Answer

**step1** Understanding the Problem's Nature

The problem asks to express a given algebraic fraction, $$\dfrac {7x^{2}+12x}{(x+1)^{2}(x+2)}$$, in partial fractions.

**step2** Assessing Required Mathematical Concepts

Partial fraction decomposition is a mathematical technique used to break down a complex rational expression into simpler fractions.
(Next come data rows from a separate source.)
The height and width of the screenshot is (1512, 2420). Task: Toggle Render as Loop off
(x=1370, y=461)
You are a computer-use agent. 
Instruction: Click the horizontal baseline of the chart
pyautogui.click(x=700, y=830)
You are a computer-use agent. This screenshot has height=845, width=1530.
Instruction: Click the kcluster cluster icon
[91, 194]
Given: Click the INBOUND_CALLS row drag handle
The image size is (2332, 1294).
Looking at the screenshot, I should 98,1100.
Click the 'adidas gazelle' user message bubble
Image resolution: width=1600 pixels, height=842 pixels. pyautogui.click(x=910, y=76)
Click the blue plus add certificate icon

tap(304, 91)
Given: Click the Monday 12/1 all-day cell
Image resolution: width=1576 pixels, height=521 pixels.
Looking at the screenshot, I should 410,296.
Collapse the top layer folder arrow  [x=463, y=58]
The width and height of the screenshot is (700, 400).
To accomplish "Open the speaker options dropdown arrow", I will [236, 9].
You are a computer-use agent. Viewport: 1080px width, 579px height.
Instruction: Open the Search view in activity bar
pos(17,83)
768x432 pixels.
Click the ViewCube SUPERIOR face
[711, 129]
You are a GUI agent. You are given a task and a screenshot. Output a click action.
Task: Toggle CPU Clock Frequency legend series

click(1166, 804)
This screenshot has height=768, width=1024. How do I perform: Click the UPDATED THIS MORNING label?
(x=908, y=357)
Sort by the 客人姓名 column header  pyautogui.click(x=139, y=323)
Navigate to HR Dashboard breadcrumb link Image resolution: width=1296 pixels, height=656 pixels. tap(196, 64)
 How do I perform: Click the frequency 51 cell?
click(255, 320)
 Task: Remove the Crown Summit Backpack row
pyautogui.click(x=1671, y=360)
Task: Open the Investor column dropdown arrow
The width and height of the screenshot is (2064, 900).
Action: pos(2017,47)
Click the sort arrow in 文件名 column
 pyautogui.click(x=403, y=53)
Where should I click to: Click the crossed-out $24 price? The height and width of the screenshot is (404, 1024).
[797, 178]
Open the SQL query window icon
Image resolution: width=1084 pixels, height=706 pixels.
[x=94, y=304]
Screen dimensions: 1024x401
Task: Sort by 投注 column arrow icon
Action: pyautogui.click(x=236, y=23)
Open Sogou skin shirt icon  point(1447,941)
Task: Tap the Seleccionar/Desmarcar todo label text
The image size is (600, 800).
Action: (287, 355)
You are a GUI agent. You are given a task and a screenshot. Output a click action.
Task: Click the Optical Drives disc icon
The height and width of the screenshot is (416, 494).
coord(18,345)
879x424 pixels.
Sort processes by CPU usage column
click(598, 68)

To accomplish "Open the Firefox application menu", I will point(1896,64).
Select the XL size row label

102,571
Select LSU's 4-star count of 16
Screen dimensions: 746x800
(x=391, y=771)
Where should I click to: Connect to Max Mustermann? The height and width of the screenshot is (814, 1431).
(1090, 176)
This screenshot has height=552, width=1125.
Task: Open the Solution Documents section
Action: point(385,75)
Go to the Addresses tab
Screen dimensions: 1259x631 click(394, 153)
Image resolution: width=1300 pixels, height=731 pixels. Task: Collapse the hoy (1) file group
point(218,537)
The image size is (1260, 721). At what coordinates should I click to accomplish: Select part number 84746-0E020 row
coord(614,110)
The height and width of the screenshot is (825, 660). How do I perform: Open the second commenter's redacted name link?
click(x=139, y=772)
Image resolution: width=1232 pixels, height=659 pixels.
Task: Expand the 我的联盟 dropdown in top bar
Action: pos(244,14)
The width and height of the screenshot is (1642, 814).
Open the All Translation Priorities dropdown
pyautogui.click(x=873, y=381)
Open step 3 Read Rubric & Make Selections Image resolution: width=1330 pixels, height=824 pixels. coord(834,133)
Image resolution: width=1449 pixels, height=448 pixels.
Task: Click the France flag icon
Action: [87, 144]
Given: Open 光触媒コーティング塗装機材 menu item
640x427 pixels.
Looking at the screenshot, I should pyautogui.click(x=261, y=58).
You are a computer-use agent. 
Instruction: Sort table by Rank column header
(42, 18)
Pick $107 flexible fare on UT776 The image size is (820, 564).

This process typically involves:
1. Factoring the denominator of the rational expression.
2. Setting up a sum of simpler fractions with unknown constant numerators (e.g., A, B, C) and denominators corresponding to the factors.
3. Multiplying both sides by the common denominator to eliminate fractions.
4. Equating coefficients of like powers of the variable or substituting specific values for the variable to form a system of linear equations.
5. Solving the system of linear equations to find the values of the unknown constants.

**step3** Comparing Required Concepts with Allowed Methods

The instructions for this problem-solving process explicitly state: "Do not use methods beyond elementary school level (e.g., avoid using algebraic equations to solve problems)" and "Follow Common Core standards from grade K to grade 5."

**step4** Conclusion Regarding Solvability within Constraints

The mathematical techniques required for partial fraction decomposition, such as manipulating polynomials, setting up and solving systems of linear equations with unknown variables, and understanding advanced algebraic structures like rational functions, are concepts taught in higher mathematics courses (typically high school algebra, pre-calculus, or calculus). These methods are fundamentally beyond the Common Core standards for grades K-5. Therefore, this problem cannot be solved using only elementary school level mathematics as per the given constraints.